Further troubles are caused when Livvie steals Caleb's magic ring. She makes a wish with it that inadvertently causes Caleb and Alison to have sex in her and Rafe's barn. Devastated by what she has done, Alison feels she has to tell Rafe the truth. She tries unsuccessfully to tell him but never gets the words out. Rafe wants to marry Alison legally. The couple eventually marries not knowing that Alison is pregnant and Caleb could be the father.

Once Alison gave birth to her son, she was surprised to discover her child had Caleb's dark hair, not Rafe's fair hair. Rafe pursued Caleb, but it was revealed that Rafe was never seen alive again. Alison returned to Port Charles with her son, whom she named Rafe.

In 2013, on General Hospital Alison and a now teenage Rafe returned to Port Charles and learned that Lucy had been arrested for stabbing John McBain, whom she mistaken for Caleb.

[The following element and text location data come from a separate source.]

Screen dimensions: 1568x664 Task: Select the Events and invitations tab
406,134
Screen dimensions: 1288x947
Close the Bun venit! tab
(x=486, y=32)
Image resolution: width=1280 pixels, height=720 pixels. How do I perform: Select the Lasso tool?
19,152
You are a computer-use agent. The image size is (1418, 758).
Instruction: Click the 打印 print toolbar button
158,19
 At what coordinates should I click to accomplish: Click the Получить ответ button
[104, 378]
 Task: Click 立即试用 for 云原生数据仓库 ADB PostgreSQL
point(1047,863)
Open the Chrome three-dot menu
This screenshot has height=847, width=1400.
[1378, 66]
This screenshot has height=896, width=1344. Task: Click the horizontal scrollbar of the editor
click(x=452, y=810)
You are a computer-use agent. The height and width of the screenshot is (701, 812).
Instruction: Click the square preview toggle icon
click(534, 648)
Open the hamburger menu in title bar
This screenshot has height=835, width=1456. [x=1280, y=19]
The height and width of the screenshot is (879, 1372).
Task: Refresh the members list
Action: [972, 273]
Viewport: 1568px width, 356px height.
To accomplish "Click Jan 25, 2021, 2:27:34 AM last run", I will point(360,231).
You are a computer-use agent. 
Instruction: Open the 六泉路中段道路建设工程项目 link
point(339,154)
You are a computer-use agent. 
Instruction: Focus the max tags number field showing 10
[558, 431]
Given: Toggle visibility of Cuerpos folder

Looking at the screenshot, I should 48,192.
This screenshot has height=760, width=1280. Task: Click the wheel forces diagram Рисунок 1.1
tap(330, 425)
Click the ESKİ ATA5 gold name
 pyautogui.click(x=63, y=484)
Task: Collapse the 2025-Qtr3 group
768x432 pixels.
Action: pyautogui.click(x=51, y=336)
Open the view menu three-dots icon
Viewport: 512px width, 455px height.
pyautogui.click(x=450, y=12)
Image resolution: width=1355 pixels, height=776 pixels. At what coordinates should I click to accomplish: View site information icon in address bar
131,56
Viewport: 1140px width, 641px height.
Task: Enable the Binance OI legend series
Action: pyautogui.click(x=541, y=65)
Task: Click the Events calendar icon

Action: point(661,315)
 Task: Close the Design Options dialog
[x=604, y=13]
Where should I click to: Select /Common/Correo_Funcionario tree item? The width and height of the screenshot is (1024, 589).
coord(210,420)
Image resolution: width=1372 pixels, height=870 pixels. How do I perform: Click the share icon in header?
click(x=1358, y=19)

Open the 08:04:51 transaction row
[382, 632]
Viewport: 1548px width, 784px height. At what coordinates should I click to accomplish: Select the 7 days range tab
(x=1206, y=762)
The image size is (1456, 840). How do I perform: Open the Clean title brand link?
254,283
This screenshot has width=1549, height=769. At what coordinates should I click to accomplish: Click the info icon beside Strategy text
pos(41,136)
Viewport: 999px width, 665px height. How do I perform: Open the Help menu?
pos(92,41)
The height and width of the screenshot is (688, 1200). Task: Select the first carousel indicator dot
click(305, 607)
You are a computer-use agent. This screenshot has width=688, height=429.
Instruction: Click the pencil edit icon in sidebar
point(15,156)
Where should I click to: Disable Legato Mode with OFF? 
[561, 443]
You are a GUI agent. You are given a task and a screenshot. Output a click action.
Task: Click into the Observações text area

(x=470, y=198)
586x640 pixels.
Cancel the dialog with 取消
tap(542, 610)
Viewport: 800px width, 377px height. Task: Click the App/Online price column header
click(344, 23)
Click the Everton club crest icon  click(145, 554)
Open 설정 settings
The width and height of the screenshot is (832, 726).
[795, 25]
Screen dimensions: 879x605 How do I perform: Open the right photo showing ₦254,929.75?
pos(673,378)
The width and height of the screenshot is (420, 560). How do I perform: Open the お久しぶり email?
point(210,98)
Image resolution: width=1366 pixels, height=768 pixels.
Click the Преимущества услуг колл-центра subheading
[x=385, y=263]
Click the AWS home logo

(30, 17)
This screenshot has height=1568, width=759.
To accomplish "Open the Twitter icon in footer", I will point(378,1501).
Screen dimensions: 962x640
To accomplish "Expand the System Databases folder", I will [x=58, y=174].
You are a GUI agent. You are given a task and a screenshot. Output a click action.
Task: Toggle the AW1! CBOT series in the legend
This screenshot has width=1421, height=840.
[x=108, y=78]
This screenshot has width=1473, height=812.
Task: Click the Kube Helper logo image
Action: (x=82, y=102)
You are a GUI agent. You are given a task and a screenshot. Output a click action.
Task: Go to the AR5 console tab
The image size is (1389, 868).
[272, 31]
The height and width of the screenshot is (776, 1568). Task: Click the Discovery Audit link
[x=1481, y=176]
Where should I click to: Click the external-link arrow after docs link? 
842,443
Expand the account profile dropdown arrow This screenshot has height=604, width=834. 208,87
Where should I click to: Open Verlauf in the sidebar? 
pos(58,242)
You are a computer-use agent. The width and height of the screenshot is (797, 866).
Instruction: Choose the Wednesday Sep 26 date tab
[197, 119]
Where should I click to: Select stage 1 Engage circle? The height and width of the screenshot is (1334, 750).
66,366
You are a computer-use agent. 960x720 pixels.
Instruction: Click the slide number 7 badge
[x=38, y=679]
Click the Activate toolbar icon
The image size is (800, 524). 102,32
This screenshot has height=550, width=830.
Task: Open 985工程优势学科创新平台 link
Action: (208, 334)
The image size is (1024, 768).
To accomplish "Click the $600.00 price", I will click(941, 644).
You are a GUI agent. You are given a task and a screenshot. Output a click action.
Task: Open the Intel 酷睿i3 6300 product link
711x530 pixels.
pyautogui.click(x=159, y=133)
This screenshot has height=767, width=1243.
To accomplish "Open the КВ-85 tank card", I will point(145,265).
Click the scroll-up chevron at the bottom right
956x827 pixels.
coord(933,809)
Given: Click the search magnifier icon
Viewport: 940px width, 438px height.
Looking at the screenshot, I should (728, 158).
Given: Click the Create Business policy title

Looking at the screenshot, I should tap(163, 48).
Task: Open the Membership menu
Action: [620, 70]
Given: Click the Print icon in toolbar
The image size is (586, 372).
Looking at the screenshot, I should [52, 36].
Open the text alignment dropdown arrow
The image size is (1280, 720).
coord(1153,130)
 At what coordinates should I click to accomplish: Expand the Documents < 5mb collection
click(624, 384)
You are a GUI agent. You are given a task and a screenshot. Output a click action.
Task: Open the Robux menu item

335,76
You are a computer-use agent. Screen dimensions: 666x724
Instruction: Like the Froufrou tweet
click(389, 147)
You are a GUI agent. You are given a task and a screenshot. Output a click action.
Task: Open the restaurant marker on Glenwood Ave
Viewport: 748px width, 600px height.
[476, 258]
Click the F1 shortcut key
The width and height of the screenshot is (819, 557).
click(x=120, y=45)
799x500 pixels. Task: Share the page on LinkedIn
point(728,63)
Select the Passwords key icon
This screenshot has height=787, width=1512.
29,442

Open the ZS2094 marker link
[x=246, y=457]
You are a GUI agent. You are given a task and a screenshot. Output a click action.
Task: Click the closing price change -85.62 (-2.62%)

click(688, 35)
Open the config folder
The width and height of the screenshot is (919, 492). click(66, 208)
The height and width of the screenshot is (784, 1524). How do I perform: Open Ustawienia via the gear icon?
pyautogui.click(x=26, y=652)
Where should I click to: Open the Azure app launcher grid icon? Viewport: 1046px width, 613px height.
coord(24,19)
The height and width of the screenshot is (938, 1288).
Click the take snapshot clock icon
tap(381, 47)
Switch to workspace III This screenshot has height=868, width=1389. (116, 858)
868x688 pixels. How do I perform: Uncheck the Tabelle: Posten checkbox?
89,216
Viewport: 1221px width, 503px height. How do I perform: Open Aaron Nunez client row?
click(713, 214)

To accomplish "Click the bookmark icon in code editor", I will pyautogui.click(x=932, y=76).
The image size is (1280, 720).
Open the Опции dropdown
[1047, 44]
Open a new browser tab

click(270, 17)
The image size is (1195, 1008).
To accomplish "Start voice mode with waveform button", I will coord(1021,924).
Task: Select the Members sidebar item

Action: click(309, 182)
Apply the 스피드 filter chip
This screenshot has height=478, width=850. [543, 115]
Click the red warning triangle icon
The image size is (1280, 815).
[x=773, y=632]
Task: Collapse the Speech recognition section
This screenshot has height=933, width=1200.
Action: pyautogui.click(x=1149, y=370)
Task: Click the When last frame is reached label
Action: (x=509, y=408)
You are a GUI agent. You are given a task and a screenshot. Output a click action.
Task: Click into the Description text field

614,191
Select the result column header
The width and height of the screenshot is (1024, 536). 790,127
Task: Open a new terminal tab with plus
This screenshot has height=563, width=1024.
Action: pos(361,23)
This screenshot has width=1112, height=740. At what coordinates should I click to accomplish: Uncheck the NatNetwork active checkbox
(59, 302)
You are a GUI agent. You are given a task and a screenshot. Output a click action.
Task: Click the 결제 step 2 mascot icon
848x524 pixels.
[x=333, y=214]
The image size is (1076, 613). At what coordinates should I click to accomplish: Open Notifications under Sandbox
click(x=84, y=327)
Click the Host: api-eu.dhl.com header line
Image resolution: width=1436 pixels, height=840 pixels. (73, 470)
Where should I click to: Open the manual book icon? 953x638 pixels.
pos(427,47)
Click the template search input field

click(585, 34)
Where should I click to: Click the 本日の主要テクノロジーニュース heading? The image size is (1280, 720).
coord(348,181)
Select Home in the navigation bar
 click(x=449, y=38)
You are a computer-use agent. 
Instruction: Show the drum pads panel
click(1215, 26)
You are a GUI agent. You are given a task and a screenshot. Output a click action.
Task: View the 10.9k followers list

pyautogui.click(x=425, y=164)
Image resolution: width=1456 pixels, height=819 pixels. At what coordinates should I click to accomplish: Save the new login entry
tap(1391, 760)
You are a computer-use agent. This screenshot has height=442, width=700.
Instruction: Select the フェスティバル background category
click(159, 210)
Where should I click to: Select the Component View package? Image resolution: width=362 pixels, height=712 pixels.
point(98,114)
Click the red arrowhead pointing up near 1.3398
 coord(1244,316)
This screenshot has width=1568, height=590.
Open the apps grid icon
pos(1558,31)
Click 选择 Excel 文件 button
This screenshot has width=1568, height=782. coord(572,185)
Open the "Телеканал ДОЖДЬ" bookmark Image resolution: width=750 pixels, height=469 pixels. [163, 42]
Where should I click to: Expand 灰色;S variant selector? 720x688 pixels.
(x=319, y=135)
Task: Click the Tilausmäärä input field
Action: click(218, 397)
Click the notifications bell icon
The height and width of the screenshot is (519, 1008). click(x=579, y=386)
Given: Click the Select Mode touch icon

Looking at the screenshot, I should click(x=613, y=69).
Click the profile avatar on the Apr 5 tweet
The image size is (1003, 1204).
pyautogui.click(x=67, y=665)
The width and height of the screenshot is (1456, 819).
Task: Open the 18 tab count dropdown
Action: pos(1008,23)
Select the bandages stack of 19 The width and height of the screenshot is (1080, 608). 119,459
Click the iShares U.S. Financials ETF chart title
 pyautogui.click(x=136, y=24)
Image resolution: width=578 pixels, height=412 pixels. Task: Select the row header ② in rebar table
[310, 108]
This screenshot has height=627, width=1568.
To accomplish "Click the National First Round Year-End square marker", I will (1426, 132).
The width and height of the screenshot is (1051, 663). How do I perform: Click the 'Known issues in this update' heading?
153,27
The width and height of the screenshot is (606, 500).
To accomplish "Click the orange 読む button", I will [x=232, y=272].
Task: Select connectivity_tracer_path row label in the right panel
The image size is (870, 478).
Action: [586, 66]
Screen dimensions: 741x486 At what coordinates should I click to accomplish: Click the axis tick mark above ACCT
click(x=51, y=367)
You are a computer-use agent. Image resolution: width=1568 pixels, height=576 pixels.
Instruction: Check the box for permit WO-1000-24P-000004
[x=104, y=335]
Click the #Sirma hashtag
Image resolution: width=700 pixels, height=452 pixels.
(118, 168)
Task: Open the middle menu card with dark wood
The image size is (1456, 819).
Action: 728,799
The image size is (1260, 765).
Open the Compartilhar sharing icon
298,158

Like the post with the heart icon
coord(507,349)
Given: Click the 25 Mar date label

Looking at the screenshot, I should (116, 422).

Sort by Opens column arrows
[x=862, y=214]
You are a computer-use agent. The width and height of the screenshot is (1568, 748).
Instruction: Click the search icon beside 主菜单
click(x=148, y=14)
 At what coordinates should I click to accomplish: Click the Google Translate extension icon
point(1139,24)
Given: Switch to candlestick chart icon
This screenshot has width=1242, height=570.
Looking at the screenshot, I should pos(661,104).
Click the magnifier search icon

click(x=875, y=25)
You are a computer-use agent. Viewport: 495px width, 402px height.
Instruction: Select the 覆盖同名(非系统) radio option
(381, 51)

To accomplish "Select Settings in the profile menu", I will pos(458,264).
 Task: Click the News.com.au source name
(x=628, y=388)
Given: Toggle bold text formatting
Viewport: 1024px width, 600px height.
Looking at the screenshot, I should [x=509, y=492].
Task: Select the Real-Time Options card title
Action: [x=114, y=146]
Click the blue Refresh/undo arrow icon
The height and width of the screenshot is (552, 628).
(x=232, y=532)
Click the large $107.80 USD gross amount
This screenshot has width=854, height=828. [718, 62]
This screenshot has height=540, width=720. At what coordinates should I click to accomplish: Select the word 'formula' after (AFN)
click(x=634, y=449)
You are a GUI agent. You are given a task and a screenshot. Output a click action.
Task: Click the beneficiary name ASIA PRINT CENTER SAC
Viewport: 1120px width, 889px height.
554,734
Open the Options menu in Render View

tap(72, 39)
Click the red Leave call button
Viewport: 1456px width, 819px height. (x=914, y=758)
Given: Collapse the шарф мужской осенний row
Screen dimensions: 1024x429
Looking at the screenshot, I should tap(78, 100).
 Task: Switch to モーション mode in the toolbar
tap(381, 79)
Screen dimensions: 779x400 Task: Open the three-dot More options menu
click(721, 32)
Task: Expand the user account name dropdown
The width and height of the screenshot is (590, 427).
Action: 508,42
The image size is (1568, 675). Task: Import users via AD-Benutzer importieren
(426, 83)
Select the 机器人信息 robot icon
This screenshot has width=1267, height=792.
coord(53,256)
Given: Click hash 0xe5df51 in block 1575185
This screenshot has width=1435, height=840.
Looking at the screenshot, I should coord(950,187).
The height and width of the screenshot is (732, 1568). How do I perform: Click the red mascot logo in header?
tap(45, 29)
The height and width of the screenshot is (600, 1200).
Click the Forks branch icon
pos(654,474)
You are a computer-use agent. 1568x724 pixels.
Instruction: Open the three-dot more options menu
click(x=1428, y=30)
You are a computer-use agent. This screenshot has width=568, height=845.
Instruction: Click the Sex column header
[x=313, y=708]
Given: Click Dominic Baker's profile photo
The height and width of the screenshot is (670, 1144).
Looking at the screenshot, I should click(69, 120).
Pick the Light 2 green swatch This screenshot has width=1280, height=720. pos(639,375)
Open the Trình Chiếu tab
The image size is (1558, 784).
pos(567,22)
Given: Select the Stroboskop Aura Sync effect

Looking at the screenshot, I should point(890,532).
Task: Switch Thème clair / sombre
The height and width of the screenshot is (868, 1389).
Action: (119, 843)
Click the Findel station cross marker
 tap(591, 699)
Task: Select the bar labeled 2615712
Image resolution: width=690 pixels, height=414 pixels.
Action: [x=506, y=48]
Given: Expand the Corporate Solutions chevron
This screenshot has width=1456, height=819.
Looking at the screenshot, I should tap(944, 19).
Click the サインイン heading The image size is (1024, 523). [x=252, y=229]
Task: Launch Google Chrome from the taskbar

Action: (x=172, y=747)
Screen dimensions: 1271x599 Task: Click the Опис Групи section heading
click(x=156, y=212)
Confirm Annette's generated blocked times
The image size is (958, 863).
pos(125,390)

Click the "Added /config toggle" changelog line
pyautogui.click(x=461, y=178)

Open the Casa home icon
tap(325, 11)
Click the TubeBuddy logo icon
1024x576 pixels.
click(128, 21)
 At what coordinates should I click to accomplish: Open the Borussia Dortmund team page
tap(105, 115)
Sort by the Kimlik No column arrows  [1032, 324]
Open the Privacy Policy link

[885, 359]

Afraid that they might be in danger, Alison gave Rafe a metal spear to use as protection while she headed to the police station where she runs into John, whom she mistakes as Caleb. When she starts to flee, she runs into Sam Morgan, whom she mistakes for Livvie, when she tries to convince Sam to come with her, Sam refuses and Alison takes off but later reached out to McBain to talk to him. When he arrives at the docks for the meeting with Alison, he finds Rafe leaning over his mother's lifeless body, holding the spear she'd given him. The spear was covered in blood.

==Reception and impact==
Rafe and Alison received praise from both viewers and critics. Soap Opera Digest listed them as one of soaps hottest duos in their Valentine's Day issue. For the feature, Gaskill and Hershey Presley were interviewed. In discussing the couple's success, Hershey Presley cited her and Gaskill's off-screen friendship. "We're friends and when you're friends with someone, your communication is good," she said. "Plus, we can totally joke around with each other." Gaskill's take on Rafe and Alison's popularity was his and Hershey's on-screen connection. "It's the natural chemistry we [as actors] have," he said. "Alison has the heart of an angel, and Rafe is an angel, so there's that definite connection there too. But somewhere along the line, Erin and I clicked."

Viewers called Rafe and Alison "the hottest thing on Port Charles". At a fan club dinner, members of the Port Charles fan club voted Rafe and Alison as Best Couple, Gaskill as Best Actor, and Hershey Presley as Best Actress. Soap Opera Update named them the best couple from Port Charles for both the years 2002 and 2003.

Magazine's praised Gaskill and Hershey Presley's performances in the storylines focusing around the Rafe and Alison romance. Soap Opera Digest named Hershey Performer of the Week in their February 19, 2002 issue for her performance in portraying Alison as torn between Jamal and Rafe. Soap Opera Weekly's Joe Diliberto also praised Hershey for her work during "the crumbling of Alison's relationship with Jamal" and the beginning of her romance with Rafe. Diliberto said, "As Port Charles Alison, Erin Hershey mixed heaping amounts of amiability with dollops of sadness and a dash of bittersweet to come up with a performance sweeter than any candy." In the February 5, 2002 issue of Soap Opera Weekly, Gaskill was named Outstanding Performer of the Week. In the article, Joanne Gallo praised him for making "falling in love appear fresh and new," noting how difficult that is to do on a soap opera. "Gaskill's breakout character- aided by his breakout performance- is a welcome change from brooding Caleb." TV Guide also applauded the premiere of Port Charles's tenth book, "Surrender," because the expanded episode gave Hershey Presley more time to "showcase her range"—range they believed she deserved a Daytime Emmy Award nomination for.